As the extreme closeups of gooey ice cream melting into viscous blueberry pie made my pre-lunch stomach grumble, I thought at first that Wong Kar-Wai’s My Blueberry Nights would turn out to be a brave and somewhat unusual art-house film for foodies. Perhaps Wong Kar-Wai would at long last inform snobs of food and snobs of life that there was indeed good eating and good living to be found in the more populist corners of the earth.
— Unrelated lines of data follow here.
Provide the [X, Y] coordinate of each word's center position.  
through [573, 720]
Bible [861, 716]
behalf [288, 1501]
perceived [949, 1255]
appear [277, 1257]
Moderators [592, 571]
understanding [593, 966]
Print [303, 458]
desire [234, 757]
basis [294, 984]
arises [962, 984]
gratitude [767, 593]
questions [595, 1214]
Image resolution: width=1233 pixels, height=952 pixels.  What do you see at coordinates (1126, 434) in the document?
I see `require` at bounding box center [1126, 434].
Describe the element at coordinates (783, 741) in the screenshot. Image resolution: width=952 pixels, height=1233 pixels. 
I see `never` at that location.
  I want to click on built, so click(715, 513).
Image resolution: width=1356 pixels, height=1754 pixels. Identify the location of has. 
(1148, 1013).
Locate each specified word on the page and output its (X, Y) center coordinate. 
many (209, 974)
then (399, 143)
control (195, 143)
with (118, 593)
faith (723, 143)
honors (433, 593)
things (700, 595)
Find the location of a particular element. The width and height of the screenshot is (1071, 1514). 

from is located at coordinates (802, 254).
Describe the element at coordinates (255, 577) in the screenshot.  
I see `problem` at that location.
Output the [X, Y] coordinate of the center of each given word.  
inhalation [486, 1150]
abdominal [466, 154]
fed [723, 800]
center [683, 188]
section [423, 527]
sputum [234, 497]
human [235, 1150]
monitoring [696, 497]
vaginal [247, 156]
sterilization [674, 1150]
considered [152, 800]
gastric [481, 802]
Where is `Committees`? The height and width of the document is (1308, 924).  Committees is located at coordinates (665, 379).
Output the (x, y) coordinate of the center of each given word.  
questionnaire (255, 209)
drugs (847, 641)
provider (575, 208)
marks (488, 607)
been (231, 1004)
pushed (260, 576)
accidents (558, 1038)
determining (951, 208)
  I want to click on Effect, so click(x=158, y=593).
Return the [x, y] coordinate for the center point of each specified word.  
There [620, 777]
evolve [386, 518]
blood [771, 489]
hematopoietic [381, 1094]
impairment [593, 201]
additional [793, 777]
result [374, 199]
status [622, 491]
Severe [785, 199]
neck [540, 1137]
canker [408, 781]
But as the film played out, the film’s major flaw presented itself to me: everything about it is too close. The characters talk in restaurants, hotel rooms, casinos, and ancillary pit stops. But their backstories are as unnaturally vacant as the streets of New York. Wong Kar-Wai and co-writer Lawrence Block seem to prefer gushing monologues — such as one delivered by Rachel Weisz while she sits on a street curb — over the minute human moments one observes quite readily in a glance at a restaurant.

For example, we see David Straithairn playing an alcoholic by night and a dutiful cop who orders chicken steaks in a diner by day, but, outside of the tall and quiet grace that Straithairn brings to his performance, we never get a true sense of his inner turmoil, save through his tab of unpaid bills bar swinging as dutifully as the traffic signals in Memphis.

A concern for peripheral objects may work well for the rudderless drifters in a Haruki Murakami novel or the precision one finds celebrated within Nicholson Baker’s work, but this film is absolutely clumsy on this point. Wong Kar-Wai seems to want a highly stylized fantasy predicated upon a vaguely gritty (and thus audience-friendly) portrayal of American bars and diners. Something he doesn’t quite seem to understand. Presumably, this is why he hired Lawrence Block. But while Block brings his pork chop chops to an entertaining Nevada hustler played by Natalie Portman, Block ain’t exactly a guy who can bring a meet cute gravitas to a relationship between Jude Law and Norah Jones, particularly when the pie-lipped propinquity is hinged upon a borderline date rape denouement.

This film may be something of a gamble for Wong Kar-Wai, but the die is miscast. You simply don’t hire a hunky leading man like Jude Law to be a cafe proprietor. Not if you care about verisimilitude. Law is as flagrant as John Wayne’s Roman centurion supervising Christ’s execution in The Greatest Story Ever Told. The good people who work in the service sector remain largely anonymous, and it would have behooved Wong Kar-Wai to settle for a more interesting character actor in this part. And you don’t hire a doe-eyed cipher like Norah Jones to play a character who has no goal in life other than to work all the time and wander aimlessly around the States. Let me put it to you this way: The paint currently peeling outside my window has more personality than Norah Jones’s execrable Elizabeth, who learns nothing from being mugged on a subway or being dumped by her main man.

Law’s Jeremy has a jar in his cafe in which people deposit and pickup their keys. But Cameron Crowe was much better with this idea in Say Anything. At times, My Blueberry Nights was so humorless that I longed for John Cusack to emerge and say, “You must chill! I have hidden your keys.” Instead, we get pretentious lines like “If I throw these keys away, those doors could be closed forever.”

I should also observe that Darius Khondji’s cinematography is taken with doors. There are conversations in doors. A PULL sign on the door of a Memphis bar gets prominent coverage. If My Blueberry Nights doesn’t work as Food Network counterprogramming, then it will certainly excite any JELD-WEN employee who remains convinced that his hard work is a thankless job.

Of course, it isn’t all doors. Dark cars in the night are backlit by rain. There are limitless red and green neons. The film looks good, but it can’t transpose any of these intriguing symbols into the story. It’s a telling sign that moments in Elizabeth’s cross-country journey are interspersed with title cards such as DAY 57 — 1,120 MILES FROM NY. This is less a meaningful reference point and more of a Godard-like conceit.

Wong Kar-Wai is too great a fillmmaker for this. I’d hate to think that anyone unfamiliar with his work would sample this film first before Chungking Express, Happy Together, or 2046, all great films in which Wong Kar-Wai clearly found his thrill. But Blueberry, along with the remake of The Lady from Shanghai that’s purportedly in the works, suggests that Wong Kar-Wai is veering away from the distinctness that made him special. And if he isn’t careful, he may prove to be as ignored as the blueberry pie that sits uneaten in Jeremy’s cafe.

2 Comments

  1. This film put me in an unusual position: the pies made me really, really hungry, while Norah Jones’ performance made me lose my appetite. Or at least it would have were I not pregnant. And how lame that they used her music.

    In addition, the bloody noses were just ridiculous.